-------- Текст документа
Нам, не жившим тогда, грешно глумиться задним числом над замечательными писателями, сочинявшими такое. Однако — как грустно, что это не просто отписки. Мастера слова стараются быть мастерами и здесь, имитируя страсть, взволнованность, гнев, — пусть это получается плохо, пусть не различить стилей и голосов. Не догадаться, что первый отрывок — из выступления Бабеля, второй — из Тынянова, третий — платоновский.
А вот «взволнованно говорит Мих. Зощенко:
— Я считаю себя знатоком человеческой совести. Но я ошибался. Можно ли было предполагать, что человек способен совмещать столько подлости, как это делали Пятаков, Радек, Сокольников…»
И — довольно.
С облегчением отмечаешь, что среди подписавших — отдельный ли текст или сверху спущенную «коллективку» — нет Булгакова или Ахматовой. Правда, есть Пастернак — рядом с Панферовым, Ставским, Фадеевым, однако можно и, главное, хочется верить, что его подпись поставили, не спросясь. (А негодующе возразить, послать опровержение — кто мог тогда решиться на этакое?)
----------------
-------- Представленный материал
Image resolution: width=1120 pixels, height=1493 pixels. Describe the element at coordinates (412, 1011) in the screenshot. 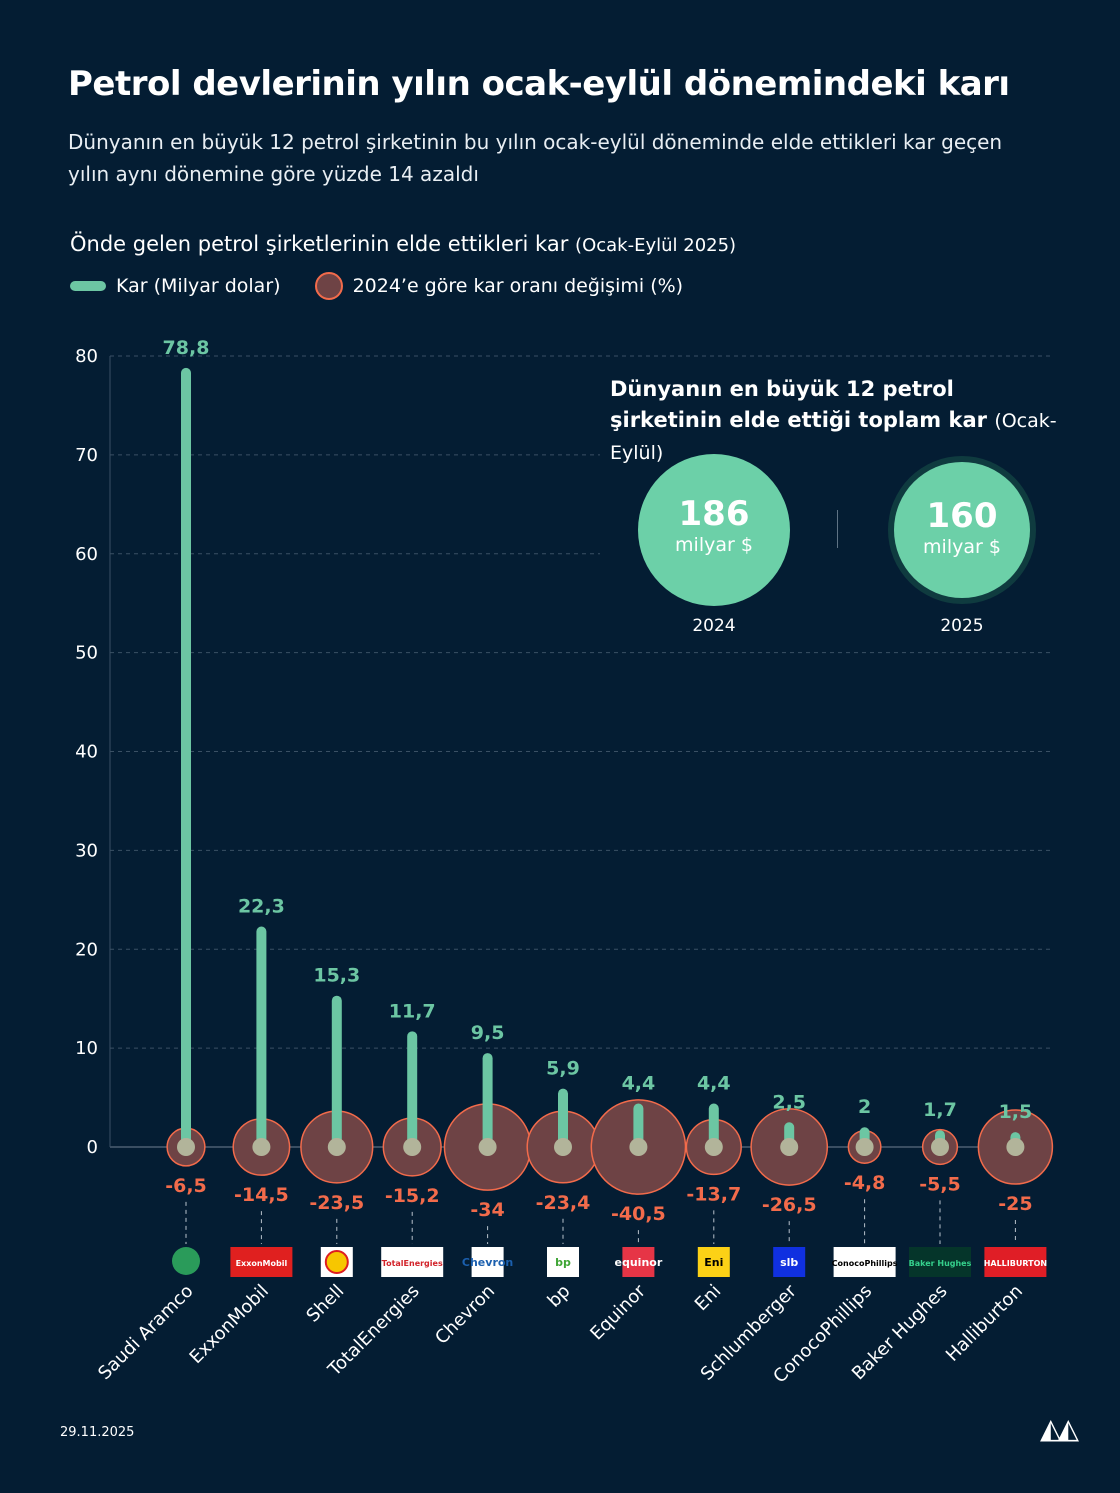

I see `bar-value-label: 11,7` at that location.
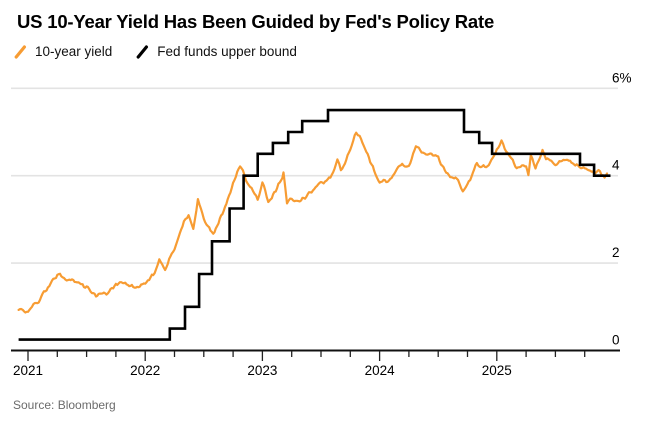 The height and width of the screenshot is (434, 648). I want to click on y-axis-label: 4, so click(616, 166).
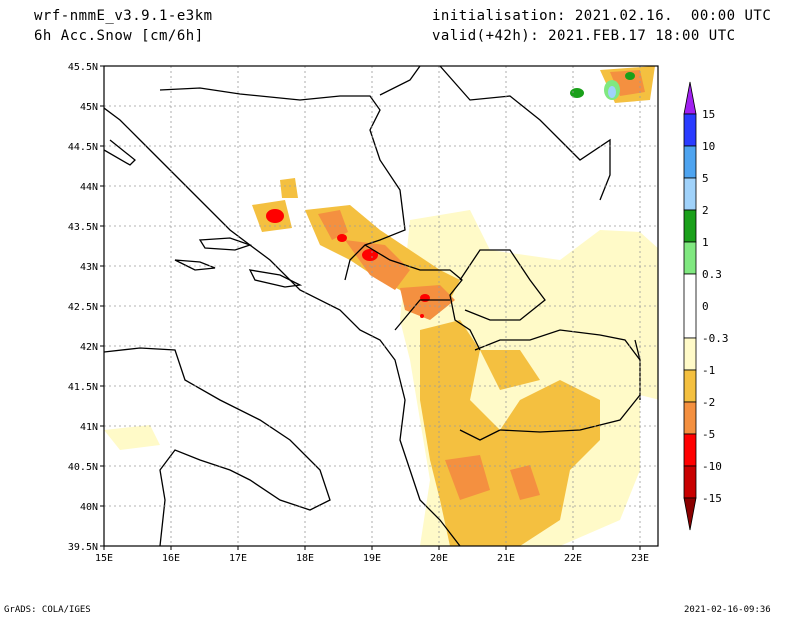 This screenshot has height=618, width=800. What do you see at coordinates (104, 558) in the screenshot?
I see `lon-label: 15E` at bounding box center [104, 558].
----------------
Задания:
• A. Кто из писателей назван в тексте о писателях среди подписавших рядом с Панферовым, Ставским и Фадеевым?
• B. Верните из текста о писателях всё, от слов «Нам, не жившим» вплоть до слов «И — довольно.».
• C. Напишите продолжение текста о писателях, начав сразу после его последнего предложения.
Этот материал получен из другого источника.

Ответы:
• A. Пастернак.

• B.
Нам, не жившим тогда, грешно глумиться задним числом над замечательными писателями, сочинявшими такое. Однако — как грустно, что это не просто отписки. Мастера слова стараются быть мастерами и здесь, имитируя страсть, взволнованность, гнев, — пусть это получается плохо, пусть не различить стилей и голосов. Не догадаться, что первый отрывок — из выступления Бабеля, второй — из Тынянова, третий — платоновский.
А вот «взволнованно говорит Мих. Зощенко:
— Я считаю себя знатоком человеческой совести. Но я ошибался. Можно ли было предполагать, что человек способен совмещать столько подлости, как это делали Пятаков, Радек, Сокольников…»
И — довольно.

• C.
Хотя и без Пастернака хватает средь «подписантов» славных имен: Евгений Петров, Паустовский, Шкловский, Василий Гроссман…
И вот в этой-то атмосфере «юбиляр» Александр Сергеевич Пушкин не только не забыт, но и призван в сообщники. Назвав свою новую книгу, как сообщает та же «Литературная газета», в согласии с датой «Пушкинский год», Павел Антокольский намерен включить в нее поэму «Кащей», обогащая сказочный образ чертами разнообразных врагов трудового народа и СССР. А Николай Тихонов призывает российского гения убедиться, как живется в стране, освобожденной от всяческой мрази:
«Пушкин! Пушкин! Если бы ты только знал, на какой земле золотой, пребогатой мы тебя чествуем. Ты мечтал о счастье для всех? Ты мечтал о счастье, связанном со свободой? Вот оно, то счастье великое, широкое, неиссякаемое. Во всех домах, во всех сердцах щедрой рукой разлито. А кто же дал нам это счастье, кто путь открыл миллионам к социалистической культуре? Великая Пролетарская революция. А кто же щедрой рукой радостью всех нас насытил? Славная наша коммунистическая партия, вождь ее, вождь мирового пролетариата товарищ Сталин».
Кстати: странная интонация, почти акцент. Юродство? Разумеется, нет. Что же тогда?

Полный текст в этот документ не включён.